Smart kitchens firm Sheffield goes into cold rooms, health

Suresh Kanotra

Sheffield Africa Managing Director Suresh Kanotra.  

Photo credit: File | Nation Media Group

What you need to know:

  • In 2015, the firm started a cold-room panel manufacturing plant in Kenya, the first-of-its kind in Sub-Sahara Africa.
  • The firm adopts smart innovations and offers its customers the most advanced food processing and food finishing technologies.

Synonymous with smart commercial kitchens Sheffield Africa is carving a new market niche in cold-rooms, laundry and healthcare solutions, with pioneer innovations.

In 2015, the firm started a cold-room panel manufacturing plant in Kenya, the first-of-its kind in Sub-Sahara Africa.

The company is now able to make the facilities within two-week’s and has already put-up spaces for agriculture, hospitality and other food processing sectors.

Managing director, Mr Suresh Kanotra, said in an interview last week that they are always on the lookout for innovative ideas. “The DNA of Sheffield Africa has been to continuously evolve, innovate and excel in customisations,” says Mr Kanotra.

A die-hard entrepreneur, Mr Kanotra defied the 2020 global recession and an ensuing pandemic to innovate cold storage solutions for sensitive medicines, and stainless-steel equipment for hospitals and mortuaries.

Sterilisation appliances

In 2020, Sheffield added touch-free handwashing solutions, disinfecting and sterilisation appliances to its stable.

The firm adopts smart innovations and offers its customers the most advanced food processing and food finishing technologies.

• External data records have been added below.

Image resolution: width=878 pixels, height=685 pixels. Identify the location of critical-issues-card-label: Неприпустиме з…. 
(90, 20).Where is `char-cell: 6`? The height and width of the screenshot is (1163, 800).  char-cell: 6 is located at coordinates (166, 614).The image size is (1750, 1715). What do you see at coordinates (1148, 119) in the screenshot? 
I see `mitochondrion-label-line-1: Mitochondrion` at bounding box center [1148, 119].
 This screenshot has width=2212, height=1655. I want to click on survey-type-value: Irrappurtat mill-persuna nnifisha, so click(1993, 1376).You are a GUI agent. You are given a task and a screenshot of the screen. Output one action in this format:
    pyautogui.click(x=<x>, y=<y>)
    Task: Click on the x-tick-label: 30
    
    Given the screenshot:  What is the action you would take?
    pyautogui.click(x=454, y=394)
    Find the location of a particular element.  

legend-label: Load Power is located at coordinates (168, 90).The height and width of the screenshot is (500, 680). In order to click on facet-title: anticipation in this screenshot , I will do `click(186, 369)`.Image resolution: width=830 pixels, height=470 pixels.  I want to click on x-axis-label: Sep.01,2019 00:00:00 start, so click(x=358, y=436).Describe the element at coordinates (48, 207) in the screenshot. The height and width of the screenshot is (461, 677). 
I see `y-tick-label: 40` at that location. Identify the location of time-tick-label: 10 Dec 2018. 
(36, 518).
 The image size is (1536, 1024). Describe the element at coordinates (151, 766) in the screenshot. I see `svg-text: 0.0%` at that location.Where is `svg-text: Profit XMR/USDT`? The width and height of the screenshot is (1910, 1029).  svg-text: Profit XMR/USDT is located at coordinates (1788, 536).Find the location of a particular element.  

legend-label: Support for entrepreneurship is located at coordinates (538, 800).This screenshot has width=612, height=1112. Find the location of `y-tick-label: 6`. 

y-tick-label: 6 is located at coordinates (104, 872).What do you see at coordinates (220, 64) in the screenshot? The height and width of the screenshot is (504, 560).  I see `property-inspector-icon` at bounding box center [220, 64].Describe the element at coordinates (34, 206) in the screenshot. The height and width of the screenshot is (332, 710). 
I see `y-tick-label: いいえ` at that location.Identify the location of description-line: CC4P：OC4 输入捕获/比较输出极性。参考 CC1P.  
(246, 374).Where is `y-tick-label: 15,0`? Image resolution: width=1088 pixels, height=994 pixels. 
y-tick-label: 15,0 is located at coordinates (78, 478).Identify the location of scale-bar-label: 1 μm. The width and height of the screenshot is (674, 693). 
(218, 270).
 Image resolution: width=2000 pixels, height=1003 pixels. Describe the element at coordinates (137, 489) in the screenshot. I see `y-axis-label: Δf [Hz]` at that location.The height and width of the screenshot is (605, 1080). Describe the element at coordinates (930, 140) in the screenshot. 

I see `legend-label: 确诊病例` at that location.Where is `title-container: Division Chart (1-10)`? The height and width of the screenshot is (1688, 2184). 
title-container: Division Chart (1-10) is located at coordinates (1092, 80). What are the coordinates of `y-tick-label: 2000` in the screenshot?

“With some of our smart equipment, our customers are able to know the temperature of food stored and are able to trace entire food chain – the batch that was processed, the temperature changes it went through, and have the entire history of any batch of food processed,” he told Smart Business.

“This gives the client consistency, optimum utilisation and a much smaller carbon footprint. One smart machine has got more productivity than an equal lineup of six machines,” Mr Kanotra says.

Sheffield says it is now ready to partner with various county governments, co-operatives and individual farmers to help them store their produce in a bid to cut post-harvest losses.

He said the firm has adopted solar technology to run cold-rooms and have them installed in remote areas where there is no power grid.

The PUF panels are also being used to prefabricate facilities for putting up schools, health clinics and hospitals, food retail and any other temporary facility for industry and to make very big warehousing units.